Given instruction 1 —
In the thermal barrier coating excerpt, how are the layers preferably arranged by their proportional amount of ceramic material?

Excerpt to read —

((

A coating for a substrate, providing a thermal barrier for that substrate, includes a plurality of superimposed layers applied to the substrate. At least some of the layers have a composition containing a proportional amount of ceramic material, and that proportional amount varies between coating layers. The layers are preferably applied by spraying each in succession onto the preceding layer.

Description

  • This invention relates generally to ceramic material coatings for a substrate, and in particular to the coating of a subtrate surface of an article in order to provide the article with a thermal barrier. The invention is applicable to the coating of combustion engine components such as piston crowns, cylinder walls, cylinder heads, valve heads, and exhaust ports to reduce combustion heat loss in an effort to approach adiabatic operation of the engine. It will be convenient to hereinafter disclose this invention in relation to this application although it should be appreciated that the invention is applicable to other coating applications.
  • Recent developments towards increasing useful power obtained from, and improving the efficiency of, combustion engines have included the manufacture of various engine components at least in part from ceramic materials. Such materials are used because of favourable properties such as low thermal conductivity, high strength, high fracture toughness, high thermal shock resistance, good wear resistance, thermal expansion matching that of steel or iron with which the material is generally used, and a high resistance to erosion and corrosion. One such ceramic material particularly used is partially stabilised zirconia (known as PSZ). Ceramic material may be formed into mono­lithic engine components such as cylinder liners and piston crowns, as well as being coated onto those components.
  • Whilst the use of ceramic material has been found to improve engine operation, monolithic ceramic material is relatively heavy and thus can only be used in small quantities without adversely affecting engine operation. In addition, that material is relatively expensive which can lead to increased engine component costs. In any event, a further reduction in combustion heat loss would be desirable in order to further improve engine operation.
  • It is an object of the present invention to provide a ceramic material coating for a substrate, such as combustion engine components, which may alleviate the foregoing disadvantages of prior arrangements utilising those materials.
  • With that in mind, the present invention provides in one aspect a coating for a substrate, the coating including a plurality of superimposed coating layers, at least some of the layers having a composition containing a proportional amount of a ceramic material, characterised in that the proportional amount of ceramic material varies between coating layers.
  • The present invention also provides in another aspect a process for applying a coating to a substrate, including superimposing a plurality of coating layers onto the substrate, at least some of the layers having a composition containing a proportional amount of a ceramic material, characterised in that the proportional amount of ceramic material varies between coating layers.
  • Preferably, the coating layers are arranged so as to be generally or at least substantially gradated relative to each other according to the amount of ceramic material contained in the layer composition. In that regard, preferably, the layers are arranged so that the proportional amounts of ceramic material successively increase from the substrate.

))

Extracted material —
((

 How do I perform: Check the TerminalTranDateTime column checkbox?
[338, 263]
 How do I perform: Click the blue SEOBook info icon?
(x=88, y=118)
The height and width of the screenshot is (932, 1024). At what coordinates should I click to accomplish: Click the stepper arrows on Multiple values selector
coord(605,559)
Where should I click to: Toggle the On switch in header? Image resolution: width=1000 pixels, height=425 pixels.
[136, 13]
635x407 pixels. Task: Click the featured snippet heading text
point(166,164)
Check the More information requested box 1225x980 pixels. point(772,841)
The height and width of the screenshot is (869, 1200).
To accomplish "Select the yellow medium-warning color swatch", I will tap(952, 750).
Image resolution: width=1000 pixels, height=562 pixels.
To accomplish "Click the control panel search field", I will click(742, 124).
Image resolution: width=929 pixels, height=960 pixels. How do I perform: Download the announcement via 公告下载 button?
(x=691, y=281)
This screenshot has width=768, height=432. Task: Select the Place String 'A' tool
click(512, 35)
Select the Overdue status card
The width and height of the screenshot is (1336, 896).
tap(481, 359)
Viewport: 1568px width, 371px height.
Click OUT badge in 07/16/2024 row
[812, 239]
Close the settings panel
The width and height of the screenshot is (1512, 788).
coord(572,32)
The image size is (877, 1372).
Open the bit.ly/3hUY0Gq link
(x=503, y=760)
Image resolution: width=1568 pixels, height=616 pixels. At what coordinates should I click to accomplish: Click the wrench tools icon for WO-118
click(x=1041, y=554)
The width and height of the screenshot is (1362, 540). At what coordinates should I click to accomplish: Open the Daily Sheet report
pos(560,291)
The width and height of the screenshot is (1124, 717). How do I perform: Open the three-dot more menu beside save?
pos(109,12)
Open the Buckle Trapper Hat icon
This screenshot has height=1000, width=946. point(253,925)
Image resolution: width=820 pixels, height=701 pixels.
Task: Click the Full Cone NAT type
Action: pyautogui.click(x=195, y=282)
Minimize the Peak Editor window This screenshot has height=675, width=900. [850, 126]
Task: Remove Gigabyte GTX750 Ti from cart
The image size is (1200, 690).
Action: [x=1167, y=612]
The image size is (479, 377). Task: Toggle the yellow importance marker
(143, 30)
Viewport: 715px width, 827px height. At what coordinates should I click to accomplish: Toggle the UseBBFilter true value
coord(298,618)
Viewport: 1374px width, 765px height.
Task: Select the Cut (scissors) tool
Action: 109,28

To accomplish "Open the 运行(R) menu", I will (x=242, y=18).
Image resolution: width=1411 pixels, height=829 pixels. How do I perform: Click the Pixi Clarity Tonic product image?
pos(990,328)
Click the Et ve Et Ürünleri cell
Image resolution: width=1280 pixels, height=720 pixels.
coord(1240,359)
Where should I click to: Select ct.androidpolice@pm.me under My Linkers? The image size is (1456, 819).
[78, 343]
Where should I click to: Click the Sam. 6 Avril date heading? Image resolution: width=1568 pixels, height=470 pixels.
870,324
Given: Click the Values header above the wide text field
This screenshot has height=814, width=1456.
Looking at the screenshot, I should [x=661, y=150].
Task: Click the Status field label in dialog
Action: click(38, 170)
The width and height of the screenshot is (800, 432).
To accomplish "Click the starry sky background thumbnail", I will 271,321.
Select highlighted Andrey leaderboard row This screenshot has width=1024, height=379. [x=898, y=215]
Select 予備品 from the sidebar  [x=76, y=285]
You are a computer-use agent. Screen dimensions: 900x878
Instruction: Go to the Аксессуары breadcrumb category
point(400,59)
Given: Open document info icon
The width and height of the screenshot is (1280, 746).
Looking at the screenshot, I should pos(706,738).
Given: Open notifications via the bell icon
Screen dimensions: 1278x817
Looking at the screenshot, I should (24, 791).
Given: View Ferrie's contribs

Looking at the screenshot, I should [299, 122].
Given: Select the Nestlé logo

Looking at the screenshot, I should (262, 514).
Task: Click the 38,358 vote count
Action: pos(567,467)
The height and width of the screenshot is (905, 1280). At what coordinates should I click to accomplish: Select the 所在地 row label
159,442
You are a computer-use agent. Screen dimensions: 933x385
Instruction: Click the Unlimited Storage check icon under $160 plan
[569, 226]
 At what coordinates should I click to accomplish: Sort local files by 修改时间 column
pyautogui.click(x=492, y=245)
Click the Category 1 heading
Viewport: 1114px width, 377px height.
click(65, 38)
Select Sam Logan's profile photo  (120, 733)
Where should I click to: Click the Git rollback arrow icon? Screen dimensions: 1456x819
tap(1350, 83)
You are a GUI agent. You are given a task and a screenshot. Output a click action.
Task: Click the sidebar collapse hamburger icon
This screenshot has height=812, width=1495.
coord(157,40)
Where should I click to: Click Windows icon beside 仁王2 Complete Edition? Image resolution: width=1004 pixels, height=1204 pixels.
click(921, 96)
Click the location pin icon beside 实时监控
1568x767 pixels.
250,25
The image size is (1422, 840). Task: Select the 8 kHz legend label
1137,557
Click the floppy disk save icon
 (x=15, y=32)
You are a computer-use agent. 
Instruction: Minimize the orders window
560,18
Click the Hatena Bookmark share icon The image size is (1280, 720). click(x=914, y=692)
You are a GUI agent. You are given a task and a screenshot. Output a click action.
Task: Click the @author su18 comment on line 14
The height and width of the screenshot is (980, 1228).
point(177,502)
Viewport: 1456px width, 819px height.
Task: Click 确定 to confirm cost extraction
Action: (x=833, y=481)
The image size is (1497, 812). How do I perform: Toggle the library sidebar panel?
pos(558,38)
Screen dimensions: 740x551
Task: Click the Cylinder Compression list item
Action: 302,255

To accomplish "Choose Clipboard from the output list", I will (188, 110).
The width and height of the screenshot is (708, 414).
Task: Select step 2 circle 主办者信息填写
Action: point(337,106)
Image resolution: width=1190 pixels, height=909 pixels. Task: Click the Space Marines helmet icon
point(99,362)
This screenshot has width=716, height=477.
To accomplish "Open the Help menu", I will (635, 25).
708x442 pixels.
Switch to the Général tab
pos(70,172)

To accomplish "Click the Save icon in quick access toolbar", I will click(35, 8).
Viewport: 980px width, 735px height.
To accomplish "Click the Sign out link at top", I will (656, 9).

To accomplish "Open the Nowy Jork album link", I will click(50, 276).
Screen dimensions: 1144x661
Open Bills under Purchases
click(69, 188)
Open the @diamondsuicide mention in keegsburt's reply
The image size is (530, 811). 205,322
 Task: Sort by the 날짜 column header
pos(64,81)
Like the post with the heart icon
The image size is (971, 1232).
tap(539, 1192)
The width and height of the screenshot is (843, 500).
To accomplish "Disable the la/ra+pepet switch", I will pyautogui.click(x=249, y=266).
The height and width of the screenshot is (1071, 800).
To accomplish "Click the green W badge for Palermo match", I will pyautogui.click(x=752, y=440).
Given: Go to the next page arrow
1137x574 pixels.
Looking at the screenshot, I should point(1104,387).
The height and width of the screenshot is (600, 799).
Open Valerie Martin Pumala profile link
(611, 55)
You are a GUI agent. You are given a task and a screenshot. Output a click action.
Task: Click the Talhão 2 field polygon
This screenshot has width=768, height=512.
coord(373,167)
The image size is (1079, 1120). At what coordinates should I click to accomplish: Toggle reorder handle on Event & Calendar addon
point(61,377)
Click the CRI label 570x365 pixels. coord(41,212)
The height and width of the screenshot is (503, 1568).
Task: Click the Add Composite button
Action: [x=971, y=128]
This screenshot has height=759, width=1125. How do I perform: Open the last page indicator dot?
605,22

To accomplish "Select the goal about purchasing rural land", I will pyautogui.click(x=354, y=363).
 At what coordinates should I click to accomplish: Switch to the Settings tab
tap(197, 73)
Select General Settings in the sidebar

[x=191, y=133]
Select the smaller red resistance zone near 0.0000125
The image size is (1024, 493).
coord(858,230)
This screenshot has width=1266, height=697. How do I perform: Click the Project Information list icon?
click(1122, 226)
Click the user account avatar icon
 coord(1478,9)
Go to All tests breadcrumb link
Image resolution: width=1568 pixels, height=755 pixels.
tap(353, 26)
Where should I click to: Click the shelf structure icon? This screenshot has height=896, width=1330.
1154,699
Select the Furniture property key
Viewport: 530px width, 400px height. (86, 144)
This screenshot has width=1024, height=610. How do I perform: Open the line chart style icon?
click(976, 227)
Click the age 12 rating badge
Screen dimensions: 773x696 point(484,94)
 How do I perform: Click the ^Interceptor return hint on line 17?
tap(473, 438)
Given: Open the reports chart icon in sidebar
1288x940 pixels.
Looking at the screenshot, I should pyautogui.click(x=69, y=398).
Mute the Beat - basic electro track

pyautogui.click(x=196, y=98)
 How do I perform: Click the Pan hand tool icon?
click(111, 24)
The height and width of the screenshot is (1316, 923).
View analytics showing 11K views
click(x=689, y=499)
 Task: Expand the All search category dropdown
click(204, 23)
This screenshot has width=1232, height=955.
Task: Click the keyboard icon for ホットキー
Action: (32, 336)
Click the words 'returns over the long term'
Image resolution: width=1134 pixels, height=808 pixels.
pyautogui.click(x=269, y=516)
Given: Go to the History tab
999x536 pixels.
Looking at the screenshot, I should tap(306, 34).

))

Given instruction 2 —
In the records, take the lines starting at the one containing "will pyautogui.click(x=354, y=363)." and ending at the one containing "tap(473, 438)". Write them out again with "Select" changed to "Choose" and nothing else altered.

Result 1 —
The proportional amounts of ceramic material successively increase from the substrate.

Result 2 —
To accomplish "Choose the goal about purchasing rural land", I will pyautogui.click(x=354, y=363).
 At what coordinates should I click to accomplish: Switch to the Settings tab
tap(197, 73)
Choose General Settings in the sidebar

[x=191, y=133]
Choose the smaller red resistance zone near 0.0000125
The image size is (1024, 493).
coord(858,230)
This screenshot has width=1266, height=697. How do I perform: Click the Project Information list icon?
click(1122, 226)
Click the user account avatar icon
 coord(1478,9)
Go to All tests breadcrumb link
Image resolution: width=1568 pixels, height=755 pixels.
tap(353, 26)
Where should I click to: Click the shelf structure icon? This screenshot has height=896, width=1330.
1154,699
Choose the Furniture property key
Viewport: 530px width, 400px height. (86, 144)
This screenshot has width=1024, height=610. How do I perform: Open the line chart style icon?
click(976, 227)
Click the age 12 rating badge
Screen dimensions: 773x696 point(484,94)
 How do I perform: Click the ^Interceptor return hint on line 17?
tap(473, 438)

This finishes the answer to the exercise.